Items listed in a dataset
- - - - - - -

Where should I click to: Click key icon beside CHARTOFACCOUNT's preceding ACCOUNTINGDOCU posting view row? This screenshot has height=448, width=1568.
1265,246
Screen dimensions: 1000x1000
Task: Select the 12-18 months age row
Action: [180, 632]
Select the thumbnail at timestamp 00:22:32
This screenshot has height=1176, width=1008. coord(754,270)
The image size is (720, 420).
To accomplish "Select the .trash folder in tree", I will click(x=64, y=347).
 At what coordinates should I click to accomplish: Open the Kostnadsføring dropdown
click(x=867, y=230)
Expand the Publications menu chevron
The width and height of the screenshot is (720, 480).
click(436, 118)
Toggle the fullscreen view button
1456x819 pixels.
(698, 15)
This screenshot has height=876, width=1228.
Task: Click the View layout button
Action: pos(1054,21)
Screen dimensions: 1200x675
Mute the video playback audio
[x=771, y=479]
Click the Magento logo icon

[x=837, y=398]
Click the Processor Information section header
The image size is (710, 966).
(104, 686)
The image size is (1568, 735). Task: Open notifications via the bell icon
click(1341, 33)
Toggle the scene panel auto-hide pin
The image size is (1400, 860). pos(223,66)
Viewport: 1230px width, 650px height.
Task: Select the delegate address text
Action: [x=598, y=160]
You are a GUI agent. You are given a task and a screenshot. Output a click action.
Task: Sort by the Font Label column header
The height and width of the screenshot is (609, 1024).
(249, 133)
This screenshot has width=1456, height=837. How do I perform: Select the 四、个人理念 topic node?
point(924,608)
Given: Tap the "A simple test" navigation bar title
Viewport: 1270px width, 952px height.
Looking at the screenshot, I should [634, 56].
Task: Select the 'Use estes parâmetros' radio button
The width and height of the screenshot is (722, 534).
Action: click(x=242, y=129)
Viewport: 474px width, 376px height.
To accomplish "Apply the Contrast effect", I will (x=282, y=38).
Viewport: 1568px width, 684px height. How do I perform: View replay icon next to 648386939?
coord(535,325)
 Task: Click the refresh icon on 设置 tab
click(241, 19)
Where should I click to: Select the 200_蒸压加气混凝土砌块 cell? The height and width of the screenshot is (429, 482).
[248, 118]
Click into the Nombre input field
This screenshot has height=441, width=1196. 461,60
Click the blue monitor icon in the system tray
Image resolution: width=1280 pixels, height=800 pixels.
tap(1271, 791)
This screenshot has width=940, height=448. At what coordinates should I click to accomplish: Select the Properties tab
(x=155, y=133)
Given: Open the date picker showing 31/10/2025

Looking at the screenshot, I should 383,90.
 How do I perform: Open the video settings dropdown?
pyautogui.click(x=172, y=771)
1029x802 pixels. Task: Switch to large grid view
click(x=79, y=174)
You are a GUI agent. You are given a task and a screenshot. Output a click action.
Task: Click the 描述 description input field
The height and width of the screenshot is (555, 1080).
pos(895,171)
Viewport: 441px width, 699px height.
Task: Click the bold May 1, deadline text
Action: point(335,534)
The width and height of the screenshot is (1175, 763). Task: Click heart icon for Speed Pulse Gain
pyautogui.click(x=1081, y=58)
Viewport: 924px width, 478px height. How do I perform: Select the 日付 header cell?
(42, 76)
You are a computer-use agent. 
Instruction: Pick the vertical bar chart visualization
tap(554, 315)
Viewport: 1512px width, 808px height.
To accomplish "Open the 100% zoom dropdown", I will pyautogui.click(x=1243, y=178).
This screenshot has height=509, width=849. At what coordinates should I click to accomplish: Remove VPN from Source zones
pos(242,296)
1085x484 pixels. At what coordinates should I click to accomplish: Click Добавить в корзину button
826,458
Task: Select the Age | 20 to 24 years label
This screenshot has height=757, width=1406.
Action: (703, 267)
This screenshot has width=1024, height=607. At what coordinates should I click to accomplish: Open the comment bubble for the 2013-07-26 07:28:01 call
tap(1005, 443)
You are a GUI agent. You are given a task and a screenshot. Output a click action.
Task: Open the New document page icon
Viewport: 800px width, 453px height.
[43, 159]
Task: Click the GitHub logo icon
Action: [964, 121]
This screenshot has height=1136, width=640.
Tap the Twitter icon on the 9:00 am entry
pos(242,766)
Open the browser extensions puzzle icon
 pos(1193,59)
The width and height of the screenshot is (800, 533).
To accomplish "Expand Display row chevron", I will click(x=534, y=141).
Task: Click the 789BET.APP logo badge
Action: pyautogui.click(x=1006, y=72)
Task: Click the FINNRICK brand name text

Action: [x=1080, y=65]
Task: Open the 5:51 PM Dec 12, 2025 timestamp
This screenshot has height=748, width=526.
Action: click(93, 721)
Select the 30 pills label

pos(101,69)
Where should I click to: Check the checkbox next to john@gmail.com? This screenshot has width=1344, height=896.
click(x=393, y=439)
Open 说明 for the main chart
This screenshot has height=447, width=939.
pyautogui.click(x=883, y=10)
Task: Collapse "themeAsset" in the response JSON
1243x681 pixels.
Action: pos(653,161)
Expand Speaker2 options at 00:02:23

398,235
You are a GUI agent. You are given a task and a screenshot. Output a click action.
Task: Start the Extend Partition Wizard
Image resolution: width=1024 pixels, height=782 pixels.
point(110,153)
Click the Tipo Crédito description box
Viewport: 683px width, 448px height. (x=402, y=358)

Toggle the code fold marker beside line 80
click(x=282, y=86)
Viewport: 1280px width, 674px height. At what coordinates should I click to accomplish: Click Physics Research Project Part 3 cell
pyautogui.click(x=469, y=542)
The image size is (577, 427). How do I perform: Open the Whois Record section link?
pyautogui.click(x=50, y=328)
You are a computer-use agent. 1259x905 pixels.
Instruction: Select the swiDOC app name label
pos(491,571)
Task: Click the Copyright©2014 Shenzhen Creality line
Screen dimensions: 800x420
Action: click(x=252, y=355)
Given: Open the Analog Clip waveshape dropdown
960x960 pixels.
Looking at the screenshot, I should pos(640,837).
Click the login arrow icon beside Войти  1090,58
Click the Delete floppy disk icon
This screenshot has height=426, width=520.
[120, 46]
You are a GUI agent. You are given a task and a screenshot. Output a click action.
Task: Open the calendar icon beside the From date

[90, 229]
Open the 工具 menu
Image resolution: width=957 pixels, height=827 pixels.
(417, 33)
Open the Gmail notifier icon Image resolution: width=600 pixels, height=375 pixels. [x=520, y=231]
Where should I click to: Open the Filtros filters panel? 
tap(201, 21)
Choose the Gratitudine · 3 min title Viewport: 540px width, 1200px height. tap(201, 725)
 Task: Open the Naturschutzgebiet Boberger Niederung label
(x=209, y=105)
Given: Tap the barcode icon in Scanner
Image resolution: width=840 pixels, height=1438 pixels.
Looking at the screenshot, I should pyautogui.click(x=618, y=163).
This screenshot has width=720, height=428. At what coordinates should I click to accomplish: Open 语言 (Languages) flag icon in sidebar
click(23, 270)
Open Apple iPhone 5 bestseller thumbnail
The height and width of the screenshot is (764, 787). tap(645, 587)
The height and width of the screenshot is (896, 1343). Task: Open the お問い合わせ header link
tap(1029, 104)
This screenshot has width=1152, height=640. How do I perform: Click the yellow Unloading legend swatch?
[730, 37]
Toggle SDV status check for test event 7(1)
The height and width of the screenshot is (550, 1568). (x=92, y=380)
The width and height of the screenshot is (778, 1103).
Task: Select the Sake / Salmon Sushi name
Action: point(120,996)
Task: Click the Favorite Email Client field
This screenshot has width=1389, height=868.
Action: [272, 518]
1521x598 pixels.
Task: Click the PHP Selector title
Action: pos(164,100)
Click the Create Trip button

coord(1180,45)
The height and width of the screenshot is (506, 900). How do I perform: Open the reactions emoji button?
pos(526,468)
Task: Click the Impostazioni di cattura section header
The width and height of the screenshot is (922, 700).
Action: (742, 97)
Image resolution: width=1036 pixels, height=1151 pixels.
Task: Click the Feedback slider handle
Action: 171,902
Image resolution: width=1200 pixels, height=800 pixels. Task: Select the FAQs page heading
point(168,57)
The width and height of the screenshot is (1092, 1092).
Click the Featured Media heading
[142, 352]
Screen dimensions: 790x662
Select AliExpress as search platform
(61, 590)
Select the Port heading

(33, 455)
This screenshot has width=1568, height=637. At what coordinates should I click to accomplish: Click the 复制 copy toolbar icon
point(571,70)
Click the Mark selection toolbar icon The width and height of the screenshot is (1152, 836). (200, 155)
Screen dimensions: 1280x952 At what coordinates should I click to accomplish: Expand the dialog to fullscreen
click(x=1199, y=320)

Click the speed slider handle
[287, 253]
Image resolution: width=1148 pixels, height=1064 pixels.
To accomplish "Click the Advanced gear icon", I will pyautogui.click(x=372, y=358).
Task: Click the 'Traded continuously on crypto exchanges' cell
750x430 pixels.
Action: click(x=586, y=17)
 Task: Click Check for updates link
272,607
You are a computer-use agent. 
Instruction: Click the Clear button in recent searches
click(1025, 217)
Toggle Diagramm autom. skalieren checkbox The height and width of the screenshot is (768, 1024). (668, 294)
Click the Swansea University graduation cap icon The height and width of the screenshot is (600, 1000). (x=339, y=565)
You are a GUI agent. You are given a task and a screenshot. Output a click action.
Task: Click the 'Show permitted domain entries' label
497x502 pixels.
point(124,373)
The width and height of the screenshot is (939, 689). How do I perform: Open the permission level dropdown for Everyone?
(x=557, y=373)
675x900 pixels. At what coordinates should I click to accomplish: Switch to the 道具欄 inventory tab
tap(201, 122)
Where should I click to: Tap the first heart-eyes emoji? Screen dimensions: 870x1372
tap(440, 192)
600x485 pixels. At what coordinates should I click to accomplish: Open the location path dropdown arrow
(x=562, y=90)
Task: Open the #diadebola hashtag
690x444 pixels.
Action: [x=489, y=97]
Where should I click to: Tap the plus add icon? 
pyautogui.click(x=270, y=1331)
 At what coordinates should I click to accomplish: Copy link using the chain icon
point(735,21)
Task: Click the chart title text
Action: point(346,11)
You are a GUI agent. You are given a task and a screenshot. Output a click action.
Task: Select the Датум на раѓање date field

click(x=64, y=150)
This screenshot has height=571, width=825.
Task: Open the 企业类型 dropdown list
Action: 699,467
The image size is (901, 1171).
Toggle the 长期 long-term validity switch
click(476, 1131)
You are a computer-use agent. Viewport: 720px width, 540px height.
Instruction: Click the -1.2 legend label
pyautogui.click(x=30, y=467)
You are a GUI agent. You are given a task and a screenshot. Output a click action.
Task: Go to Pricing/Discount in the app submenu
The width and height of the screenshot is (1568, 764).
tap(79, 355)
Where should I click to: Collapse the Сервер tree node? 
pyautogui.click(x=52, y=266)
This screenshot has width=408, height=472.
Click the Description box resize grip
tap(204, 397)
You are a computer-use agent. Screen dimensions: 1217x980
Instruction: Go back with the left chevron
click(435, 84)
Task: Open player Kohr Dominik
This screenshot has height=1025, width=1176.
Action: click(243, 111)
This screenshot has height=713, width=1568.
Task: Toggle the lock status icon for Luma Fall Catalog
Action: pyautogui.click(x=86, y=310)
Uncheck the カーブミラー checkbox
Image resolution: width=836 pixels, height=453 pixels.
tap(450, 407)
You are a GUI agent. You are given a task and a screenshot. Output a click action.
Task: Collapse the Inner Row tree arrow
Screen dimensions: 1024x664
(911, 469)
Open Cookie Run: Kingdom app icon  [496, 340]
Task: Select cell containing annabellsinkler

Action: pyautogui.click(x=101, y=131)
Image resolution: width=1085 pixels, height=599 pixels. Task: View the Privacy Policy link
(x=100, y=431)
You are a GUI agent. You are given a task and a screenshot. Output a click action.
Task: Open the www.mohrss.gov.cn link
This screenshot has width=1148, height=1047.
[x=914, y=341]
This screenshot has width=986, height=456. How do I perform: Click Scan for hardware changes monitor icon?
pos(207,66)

- - - - - - -

Among the lines above, find those containing the word "computer" and copy each.

You are a computer-use agent. 
You are a computer-use agent. 1259x905 pixels.
You are a computer-use agent. 
You are a computer-use agent. Viewport: 720px width, 540px height.
You are a computer-use agent. Screen dimensions: 1217x980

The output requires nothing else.